The Biggest Risk Is Not Taking Any Risk
A 52 year gentleman with no co morbid illness, who was physically active presented with 2 weeks history of abdominal pain and vomiting. He was evaluated at another medical center for the same and given symptomatic treatment. Since his symptoms persisted, he underwent tests which showed that he had acute kidney failure (Creatinine 3.8 mg, CRP 38). He was referred to the Nephrology Department for evaluation of the same.
On Examination: appeared hypovolemic on the first visit, was admitted for fluid hydration. He was considered to have acute pyelonephritis in view of the symptoms, renal failure and high CRP. He was started on antibiotics, antiemetic’s and antacids but his symptoms persisted. He underwent an ultrasound of the abdomen to look for abnormalities but it appeared grossly normal. He underwent tests to assess the etiology of upper GI symptoms including pancreas which were normal. He was seen by the Gastroenterologist and underwent upper GI endoscopy which was also normal. His kidney functions improved gradually with hydration and medications to 1.4 mg. Since, his symptoms persisted and did not correlate with improvement of kidney functions, it was decided to proceed with a CT scan of abdomen with contrast. After explaining the risks of contrast nephropathy to the patient and necessary precautions, he underwent the study. The CT scan revealed the presence of atherosclerotic changes in the abdominal aorta, saccular aneurysm of the celiac artery with an intimal flap. He was referred to the Cardiologist and Surgeon who advised optimal control of Blood pressure by Beta Blockers besides continuing other treatment. He was then referred to vascular surgery for further management and underwent stenting of the lesion with good result. He is well at present and coming for regular checkup.

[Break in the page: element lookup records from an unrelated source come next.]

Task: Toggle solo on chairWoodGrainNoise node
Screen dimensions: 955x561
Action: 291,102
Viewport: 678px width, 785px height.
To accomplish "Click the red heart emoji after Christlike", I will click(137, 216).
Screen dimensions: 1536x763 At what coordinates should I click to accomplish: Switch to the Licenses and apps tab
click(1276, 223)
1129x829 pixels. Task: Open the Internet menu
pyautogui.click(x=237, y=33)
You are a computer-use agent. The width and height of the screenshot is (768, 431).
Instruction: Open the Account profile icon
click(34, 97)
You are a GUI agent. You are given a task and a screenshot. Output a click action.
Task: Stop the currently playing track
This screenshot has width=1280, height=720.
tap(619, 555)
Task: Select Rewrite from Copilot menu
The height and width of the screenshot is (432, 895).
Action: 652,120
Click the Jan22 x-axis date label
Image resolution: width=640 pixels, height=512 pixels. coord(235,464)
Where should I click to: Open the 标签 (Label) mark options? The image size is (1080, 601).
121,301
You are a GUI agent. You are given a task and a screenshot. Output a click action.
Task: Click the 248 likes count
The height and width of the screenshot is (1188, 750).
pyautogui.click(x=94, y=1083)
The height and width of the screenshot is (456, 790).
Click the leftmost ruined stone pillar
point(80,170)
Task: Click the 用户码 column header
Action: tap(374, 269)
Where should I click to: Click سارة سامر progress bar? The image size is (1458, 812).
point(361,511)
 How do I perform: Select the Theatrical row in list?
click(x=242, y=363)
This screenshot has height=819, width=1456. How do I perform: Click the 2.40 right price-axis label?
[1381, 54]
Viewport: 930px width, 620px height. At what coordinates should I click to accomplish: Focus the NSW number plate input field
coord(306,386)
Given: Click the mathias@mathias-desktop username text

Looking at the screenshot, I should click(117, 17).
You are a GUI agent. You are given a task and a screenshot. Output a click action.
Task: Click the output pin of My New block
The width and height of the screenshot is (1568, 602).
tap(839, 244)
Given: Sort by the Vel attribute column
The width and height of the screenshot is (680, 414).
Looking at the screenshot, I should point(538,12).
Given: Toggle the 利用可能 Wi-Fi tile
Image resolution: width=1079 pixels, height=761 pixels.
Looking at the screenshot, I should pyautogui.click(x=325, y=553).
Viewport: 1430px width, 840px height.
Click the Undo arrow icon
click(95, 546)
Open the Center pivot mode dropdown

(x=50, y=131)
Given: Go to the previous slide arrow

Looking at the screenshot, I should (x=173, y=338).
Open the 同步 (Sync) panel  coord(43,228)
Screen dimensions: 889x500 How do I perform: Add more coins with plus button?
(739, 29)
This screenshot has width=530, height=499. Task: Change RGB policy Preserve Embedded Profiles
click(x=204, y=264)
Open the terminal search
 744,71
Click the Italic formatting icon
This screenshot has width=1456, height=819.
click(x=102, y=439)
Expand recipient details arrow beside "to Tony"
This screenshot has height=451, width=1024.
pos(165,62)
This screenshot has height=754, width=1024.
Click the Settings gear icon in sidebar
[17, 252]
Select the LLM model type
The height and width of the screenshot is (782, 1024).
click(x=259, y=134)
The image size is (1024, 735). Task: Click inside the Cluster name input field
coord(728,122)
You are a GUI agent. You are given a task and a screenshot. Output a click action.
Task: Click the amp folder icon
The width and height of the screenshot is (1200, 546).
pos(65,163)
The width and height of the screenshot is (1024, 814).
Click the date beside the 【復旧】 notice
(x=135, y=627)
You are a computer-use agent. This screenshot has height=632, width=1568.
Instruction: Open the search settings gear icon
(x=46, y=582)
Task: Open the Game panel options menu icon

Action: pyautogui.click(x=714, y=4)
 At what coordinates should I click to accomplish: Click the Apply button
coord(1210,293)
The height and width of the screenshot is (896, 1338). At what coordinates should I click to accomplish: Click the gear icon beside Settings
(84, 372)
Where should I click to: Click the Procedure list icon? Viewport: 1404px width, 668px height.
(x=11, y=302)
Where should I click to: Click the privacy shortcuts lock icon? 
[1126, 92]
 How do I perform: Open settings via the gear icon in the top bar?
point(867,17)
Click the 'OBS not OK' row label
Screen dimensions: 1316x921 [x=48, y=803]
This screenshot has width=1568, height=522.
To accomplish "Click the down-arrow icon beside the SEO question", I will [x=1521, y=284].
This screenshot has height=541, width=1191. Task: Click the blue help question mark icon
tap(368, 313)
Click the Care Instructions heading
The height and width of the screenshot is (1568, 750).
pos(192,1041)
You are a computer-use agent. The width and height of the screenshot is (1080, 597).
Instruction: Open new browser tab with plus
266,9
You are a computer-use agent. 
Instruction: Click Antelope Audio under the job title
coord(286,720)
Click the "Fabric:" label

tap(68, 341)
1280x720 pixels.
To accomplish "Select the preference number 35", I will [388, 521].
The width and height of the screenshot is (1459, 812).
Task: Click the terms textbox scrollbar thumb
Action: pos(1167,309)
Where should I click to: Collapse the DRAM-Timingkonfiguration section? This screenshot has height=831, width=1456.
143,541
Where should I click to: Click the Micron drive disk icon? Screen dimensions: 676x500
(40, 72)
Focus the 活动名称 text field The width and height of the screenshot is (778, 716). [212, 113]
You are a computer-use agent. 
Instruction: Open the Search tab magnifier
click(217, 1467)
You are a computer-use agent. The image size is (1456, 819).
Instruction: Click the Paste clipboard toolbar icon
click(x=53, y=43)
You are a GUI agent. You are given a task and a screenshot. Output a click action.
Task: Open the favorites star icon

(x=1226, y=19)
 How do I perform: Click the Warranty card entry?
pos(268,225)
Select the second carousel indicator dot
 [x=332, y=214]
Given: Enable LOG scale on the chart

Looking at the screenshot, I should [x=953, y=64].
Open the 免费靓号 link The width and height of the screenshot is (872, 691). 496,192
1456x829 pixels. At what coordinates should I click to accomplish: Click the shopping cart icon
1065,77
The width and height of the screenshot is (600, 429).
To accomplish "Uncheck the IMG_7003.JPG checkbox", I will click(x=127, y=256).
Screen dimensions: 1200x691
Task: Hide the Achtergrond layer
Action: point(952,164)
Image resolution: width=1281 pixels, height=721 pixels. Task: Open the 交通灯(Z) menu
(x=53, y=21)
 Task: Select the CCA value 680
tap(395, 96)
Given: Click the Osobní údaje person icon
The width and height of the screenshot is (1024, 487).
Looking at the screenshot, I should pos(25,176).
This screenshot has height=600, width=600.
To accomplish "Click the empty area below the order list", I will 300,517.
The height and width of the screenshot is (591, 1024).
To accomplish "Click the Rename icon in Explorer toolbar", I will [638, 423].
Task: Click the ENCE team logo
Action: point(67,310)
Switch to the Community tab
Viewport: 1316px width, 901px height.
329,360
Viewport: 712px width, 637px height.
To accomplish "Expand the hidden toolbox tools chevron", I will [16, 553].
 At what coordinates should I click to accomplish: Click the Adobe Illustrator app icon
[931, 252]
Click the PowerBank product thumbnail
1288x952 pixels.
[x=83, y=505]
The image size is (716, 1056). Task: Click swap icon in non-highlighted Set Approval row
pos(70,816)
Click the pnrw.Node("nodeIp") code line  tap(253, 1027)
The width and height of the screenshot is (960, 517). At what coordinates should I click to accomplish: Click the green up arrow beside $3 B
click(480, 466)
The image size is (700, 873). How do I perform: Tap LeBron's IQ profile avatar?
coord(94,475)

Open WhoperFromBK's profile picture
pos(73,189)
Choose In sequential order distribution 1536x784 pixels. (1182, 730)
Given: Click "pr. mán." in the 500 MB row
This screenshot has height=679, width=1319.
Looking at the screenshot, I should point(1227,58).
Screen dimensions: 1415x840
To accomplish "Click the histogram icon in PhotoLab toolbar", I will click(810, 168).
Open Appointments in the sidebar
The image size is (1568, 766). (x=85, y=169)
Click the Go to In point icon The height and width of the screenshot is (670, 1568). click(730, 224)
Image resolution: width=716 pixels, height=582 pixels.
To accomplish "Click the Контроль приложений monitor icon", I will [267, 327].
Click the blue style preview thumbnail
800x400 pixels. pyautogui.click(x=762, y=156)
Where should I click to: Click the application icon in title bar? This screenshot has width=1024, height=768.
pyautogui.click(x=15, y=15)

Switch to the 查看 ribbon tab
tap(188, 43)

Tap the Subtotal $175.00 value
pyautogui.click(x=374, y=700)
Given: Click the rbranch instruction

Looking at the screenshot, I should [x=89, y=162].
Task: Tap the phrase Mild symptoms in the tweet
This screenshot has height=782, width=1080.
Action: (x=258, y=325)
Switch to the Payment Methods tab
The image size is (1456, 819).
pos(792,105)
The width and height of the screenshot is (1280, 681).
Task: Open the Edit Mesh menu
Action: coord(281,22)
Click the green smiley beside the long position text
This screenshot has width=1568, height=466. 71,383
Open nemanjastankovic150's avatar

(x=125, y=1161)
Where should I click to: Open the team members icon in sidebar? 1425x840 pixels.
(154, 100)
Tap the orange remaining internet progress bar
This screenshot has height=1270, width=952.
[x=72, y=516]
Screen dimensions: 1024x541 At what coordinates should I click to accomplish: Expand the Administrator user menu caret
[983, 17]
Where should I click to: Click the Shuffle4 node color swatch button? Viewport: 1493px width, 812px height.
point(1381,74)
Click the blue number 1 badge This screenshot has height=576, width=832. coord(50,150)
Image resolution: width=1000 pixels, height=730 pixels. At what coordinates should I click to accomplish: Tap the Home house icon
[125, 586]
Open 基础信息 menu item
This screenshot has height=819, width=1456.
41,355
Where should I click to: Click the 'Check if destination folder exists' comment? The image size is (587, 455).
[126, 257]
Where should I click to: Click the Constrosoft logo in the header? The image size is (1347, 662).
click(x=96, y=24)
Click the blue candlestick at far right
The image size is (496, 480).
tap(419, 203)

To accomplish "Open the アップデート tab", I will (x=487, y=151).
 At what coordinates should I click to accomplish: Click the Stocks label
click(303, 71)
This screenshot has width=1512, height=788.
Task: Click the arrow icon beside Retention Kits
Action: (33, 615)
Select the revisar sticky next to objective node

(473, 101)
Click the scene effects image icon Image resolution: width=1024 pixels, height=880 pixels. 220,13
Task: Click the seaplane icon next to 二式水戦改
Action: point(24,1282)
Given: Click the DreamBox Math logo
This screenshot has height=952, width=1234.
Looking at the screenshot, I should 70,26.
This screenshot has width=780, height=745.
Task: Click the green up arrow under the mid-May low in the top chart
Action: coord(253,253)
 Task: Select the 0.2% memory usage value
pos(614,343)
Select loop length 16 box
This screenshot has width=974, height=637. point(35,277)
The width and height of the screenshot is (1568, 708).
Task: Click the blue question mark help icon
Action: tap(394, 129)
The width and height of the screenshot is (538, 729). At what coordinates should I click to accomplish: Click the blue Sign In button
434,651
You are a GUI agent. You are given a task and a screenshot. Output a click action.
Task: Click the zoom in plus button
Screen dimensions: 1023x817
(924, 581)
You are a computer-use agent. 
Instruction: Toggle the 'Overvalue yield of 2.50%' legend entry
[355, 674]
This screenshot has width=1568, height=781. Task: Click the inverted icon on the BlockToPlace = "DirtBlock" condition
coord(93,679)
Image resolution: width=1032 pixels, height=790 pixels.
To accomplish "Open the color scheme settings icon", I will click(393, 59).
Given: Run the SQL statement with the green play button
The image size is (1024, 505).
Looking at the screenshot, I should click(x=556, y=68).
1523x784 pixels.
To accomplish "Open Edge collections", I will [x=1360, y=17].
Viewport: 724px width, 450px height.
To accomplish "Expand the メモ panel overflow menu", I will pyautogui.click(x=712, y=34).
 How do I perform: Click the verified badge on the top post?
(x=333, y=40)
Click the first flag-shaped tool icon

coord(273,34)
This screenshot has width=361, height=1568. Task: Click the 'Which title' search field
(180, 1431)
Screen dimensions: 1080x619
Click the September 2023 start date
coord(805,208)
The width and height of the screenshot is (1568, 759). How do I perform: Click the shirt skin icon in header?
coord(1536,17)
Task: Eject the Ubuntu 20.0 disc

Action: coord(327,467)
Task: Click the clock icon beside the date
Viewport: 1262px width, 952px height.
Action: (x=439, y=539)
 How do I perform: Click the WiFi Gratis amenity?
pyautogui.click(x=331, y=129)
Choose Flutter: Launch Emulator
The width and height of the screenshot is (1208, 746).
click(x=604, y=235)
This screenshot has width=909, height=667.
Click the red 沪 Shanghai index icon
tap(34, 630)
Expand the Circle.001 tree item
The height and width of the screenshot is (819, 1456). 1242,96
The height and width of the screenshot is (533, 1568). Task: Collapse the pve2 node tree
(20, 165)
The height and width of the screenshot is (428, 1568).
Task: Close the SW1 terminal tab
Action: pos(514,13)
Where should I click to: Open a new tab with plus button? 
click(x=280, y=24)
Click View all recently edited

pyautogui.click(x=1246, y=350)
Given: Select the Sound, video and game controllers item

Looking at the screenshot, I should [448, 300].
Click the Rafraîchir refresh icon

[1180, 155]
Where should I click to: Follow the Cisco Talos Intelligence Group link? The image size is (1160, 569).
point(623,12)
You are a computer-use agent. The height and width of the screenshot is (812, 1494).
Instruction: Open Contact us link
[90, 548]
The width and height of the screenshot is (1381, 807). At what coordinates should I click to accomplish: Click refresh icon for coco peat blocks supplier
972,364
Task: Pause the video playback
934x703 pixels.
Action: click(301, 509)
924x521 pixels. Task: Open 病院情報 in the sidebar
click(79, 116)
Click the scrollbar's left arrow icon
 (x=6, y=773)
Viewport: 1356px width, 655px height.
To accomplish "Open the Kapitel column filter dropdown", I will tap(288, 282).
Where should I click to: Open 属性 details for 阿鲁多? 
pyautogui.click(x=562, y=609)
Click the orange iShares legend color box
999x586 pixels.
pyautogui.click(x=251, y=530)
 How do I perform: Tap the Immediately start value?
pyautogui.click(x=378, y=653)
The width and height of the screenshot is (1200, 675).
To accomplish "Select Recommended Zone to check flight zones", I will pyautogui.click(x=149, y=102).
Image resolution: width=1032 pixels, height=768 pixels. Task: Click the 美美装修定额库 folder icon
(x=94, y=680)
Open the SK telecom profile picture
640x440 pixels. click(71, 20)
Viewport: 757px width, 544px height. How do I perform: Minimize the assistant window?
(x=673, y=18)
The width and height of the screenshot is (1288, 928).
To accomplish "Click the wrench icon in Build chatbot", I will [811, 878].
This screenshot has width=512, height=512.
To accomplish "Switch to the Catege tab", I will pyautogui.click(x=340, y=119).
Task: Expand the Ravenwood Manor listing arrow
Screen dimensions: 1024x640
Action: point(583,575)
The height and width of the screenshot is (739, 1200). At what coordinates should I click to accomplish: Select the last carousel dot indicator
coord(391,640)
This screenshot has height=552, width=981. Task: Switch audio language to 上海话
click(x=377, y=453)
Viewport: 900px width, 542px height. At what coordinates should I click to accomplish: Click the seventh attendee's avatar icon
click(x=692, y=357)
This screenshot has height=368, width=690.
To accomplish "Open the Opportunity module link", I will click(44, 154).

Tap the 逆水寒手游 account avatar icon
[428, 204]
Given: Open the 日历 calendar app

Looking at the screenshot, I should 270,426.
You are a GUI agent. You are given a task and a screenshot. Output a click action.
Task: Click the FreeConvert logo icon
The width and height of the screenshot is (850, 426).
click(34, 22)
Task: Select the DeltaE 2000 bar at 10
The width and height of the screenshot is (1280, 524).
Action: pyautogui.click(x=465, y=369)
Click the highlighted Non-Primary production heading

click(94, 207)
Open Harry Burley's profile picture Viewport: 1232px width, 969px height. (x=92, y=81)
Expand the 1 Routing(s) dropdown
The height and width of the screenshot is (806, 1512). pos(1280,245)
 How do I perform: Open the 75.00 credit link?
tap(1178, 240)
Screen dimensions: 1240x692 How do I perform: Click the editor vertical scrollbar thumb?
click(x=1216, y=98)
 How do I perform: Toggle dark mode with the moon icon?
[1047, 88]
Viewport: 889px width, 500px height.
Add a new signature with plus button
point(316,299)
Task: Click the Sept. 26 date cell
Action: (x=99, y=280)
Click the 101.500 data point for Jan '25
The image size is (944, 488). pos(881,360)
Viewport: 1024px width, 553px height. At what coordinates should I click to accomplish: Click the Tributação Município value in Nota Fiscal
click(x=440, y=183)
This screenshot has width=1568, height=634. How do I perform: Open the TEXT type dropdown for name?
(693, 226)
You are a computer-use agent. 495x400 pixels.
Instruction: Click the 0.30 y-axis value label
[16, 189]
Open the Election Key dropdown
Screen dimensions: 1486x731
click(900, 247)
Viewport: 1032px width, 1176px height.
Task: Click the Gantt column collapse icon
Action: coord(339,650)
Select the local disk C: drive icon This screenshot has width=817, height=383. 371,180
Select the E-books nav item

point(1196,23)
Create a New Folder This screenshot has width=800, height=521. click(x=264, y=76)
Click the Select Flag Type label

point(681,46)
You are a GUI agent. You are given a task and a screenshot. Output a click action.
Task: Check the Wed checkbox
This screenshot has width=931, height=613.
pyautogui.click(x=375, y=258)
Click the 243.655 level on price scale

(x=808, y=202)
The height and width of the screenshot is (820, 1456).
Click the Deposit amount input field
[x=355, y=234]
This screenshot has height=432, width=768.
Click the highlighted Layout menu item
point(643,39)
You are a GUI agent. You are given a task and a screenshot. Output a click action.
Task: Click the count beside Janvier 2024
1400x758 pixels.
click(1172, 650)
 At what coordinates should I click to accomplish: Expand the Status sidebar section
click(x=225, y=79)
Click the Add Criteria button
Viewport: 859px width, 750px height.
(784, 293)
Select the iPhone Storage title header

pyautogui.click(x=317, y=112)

The sequence of events were worsening bowel ischemia due to the aneurysm leading to vomiting, hypovolemia and acute kidney failure. The learning point from this case was that we need to keep high index of suspicion about patient symptoms. Since his complaints were the only pointer to an internal problem, it was prudent to evaluate the cause. The risk of contrast nephropathy is higher if proper precautions are not taken. In this case the benefits overcame the risk of contrast renal injury and it was possible to avert a major catastrophe.